───── Exercise materials

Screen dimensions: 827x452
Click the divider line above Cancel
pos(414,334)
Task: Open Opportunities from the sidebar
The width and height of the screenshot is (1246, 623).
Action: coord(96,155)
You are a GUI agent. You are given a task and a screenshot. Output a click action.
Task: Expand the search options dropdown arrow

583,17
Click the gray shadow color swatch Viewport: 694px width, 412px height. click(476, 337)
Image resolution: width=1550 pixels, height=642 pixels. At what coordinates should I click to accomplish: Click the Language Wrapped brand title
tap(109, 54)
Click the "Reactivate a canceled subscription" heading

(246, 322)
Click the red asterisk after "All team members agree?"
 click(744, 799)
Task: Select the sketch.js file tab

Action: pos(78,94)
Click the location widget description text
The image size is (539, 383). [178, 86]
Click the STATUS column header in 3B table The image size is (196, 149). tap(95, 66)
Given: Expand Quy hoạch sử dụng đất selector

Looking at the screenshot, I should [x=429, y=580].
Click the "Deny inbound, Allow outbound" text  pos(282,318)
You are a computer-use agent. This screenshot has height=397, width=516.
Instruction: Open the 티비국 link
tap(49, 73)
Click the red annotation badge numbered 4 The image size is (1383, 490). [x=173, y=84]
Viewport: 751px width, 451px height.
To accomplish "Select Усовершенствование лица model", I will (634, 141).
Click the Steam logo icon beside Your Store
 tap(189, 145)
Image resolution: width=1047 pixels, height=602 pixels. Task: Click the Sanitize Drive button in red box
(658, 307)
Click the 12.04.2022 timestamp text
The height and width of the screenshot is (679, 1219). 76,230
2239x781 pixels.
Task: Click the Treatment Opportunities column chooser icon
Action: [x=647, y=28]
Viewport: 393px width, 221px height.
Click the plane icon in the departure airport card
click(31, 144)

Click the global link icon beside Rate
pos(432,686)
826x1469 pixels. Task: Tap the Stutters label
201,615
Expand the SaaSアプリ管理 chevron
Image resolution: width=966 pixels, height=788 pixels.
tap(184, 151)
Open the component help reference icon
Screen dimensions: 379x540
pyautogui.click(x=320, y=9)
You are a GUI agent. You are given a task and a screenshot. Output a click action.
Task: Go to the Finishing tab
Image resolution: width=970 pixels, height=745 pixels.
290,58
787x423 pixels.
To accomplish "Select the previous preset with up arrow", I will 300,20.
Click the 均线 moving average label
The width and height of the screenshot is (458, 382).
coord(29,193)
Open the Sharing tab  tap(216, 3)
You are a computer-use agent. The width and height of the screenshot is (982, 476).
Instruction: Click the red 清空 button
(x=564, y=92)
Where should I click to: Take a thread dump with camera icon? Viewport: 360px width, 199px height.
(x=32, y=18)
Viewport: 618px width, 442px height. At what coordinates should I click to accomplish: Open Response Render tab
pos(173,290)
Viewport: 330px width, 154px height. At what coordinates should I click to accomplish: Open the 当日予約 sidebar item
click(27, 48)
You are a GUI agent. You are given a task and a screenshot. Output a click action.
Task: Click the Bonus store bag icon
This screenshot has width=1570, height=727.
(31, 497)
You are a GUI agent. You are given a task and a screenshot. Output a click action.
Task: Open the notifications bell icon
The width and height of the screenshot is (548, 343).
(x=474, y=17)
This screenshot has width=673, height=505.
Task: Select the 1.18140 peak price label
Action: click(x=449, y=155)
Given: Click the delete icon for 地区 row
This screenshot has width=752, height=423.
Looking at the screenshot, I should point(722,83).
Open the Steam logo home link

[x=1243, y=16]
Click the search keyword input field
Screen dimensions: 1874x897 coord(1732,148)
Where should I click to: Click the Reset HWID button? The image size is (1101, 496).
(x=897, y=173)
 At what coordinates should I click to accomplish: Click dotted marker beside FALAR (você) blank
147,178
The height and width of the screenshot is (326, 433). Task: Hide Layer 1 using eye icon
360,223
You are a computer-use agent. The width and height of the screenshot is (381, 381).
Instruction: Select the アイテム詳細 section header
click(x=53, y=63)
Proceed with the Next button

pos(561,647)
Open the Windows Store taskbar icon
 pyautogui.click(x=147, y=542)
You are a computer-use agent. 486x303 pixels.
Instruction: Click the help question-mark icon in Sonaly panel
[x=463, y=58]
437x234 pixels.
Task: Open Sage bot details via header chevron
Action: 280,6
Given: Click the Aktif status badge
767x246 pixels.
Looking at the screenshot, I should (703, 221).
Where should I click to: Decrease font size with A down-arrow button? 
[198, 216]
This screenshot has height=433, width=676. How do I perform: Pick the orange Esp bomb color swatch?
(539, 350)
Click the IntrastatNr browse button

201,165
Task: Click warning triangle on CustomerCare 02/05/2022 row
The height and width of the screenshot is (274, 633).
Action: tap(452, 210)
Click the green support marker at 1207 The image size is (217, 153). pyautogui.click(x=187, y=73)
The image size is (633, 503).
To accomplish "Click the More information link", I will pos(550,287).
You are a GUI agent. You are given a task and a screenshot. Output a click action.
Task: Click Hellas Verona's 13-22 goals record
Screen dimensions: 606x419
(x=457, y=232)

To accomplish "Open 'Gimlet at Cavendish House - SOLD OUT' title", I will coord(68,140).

──────────

What you have to do:
Only lines with the word "computer" are wanted. Find and copy them from the records above.

Solved problem:
You are a computer-use agent. This screenshot has height=397, width=516.
You are a computer-use agent. The width and height of the screenshot is (982, 476).
You are a computer-use agent. The width and height of the screenshot is (381, 381).
You are a computer-use agent. 486x303 pixels.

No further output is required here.